- Problem details
Filter the entries for the word "with". Copy each line that has it.

*** Opening Data supplied ***

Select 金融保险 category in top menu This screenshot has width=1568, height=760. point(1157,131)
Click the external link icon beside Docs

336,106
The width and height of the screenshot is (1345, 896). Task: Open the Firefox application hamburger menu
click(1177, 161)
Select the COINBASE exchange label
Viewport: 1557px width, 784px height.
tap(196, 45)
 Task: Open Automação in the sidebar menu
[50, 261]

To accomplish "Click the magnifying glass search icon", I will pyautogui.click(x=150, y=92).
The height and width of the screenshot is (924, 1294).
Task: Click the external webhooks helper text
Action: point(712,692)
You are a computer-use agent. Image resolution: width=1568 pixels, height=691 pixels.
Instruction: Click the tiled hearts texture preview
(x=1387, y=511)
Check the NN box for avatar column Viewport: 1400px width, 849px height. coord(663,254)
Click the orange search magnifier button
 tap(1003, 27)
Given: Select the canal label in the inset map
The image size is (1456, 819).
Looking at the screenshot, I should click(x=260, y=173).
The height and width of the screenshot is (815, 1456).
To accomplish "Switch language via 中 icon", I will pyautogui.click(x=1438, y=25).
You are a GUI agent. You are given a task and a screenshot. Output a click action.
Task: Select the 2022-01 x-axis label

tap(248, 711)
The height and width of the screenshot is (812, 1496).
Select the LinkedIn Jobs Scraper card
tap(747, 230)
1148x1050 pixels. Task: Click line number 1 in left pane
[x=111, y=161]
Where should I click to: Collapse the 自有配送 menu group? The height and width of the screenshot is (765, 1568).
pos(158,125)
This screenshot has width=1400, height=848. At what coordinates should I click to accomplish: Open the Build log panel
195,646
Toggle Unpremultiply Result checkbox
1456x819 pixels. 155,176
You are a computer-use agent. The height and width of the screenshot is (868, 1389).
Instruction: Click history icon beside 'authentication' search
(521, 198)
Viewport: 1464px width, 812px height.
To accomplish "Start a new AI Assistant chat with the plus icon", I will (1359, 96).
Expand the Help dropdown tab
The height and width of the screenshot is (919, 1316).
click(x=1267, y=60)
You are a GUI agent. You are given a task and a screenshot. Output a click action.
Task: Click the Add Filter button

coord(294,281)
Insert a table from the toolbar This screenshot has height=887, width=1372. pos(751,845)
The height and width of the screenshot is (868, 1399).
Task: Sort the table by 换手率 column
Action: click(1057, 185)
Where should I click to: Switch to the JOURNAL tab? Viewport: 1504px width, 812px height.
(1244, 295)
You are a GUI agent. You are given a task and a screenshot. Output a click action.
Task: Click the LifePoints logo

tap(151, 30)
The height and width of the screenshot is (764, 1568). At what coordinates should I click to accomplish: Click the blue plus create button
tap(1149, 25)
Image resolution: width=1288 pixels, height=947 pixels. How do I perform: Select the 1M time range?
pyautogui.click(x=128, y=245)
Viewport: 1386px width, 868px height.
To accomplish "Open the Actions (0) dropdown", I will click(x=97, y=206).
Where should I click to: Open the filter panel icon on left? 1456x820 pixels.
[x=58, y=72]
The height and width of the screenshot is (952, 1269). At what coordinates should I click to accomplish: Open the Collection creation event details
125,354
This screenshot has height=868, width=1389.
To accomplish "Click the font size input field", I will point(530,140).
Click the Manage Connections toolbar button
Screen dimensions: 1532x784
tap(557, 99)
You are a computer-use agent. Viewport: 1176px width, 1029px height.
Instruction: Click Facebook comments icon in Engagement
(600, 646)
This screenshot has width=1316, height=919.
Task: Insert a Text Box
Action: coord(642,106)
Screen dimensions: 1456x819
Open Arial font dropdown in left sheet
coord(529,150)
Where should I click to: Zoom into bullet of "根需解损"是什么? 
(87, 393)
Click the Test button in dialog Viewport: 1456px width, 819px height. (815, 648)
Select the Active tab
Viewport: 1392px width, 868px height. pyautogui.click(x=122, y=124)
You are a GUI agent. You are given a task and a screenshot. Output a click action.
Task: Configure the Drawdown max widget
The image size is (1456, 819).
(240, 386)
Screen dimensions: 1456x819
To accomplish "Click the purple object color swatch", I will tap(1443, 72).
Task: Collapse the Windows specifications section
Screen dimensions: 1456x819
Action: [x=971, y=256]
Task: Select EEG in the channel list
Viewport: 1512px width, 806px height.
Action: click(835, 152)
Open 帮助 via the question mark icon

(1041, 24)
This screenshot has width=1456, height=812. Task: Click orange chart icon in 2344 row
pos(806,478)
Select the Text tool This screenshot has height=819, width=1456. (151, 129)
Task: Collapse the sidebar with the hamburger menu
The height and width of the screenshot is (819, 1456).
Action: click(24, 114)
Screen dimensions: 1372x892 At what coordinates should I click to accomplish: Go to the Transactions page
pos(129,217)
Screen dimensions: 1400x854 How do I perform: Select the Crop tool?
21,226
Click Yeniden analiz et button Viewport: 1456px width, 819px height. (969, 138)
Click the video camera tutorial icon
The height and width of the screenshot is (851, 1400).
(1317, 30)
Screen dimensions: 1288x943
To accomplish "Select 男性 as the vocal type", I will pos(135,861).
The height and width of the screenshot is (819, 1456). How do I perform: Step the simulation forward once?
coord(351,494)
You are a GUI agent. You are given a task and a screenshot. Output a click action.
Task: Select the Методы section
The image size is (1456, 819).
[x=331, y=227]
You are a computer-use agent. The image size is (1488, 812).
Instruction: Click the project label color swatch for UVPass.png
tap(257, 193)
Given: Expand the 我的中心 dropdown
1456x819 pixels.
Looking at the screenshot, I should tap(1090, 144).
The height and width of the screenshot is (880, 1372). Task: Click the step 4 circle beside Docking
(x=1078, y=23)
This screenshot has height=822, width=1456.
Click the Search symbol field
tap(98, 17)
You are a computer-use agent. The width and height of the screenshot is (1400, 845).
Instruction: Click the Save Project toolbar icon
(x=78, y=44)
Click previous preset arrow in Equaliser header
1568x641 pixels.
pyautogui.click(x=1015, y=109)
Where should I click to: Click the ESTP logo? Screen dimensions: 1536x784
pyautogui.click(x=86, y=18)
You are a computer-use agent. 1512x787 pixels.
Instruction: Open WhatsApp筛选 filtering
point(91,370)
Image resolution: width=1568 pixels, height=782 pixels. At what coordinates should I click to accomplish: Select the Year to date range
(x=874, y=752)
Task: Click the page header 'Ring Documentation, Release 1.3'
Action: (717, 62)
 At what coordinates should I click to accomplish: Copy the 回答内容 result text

*** Closing Data supplied ***

- Solution to this exercise
To accomplish "Start a new AI Assistant chat with the plus icon", I will (1359, 96).
Task: Collapse the sidebar with the hamburger menu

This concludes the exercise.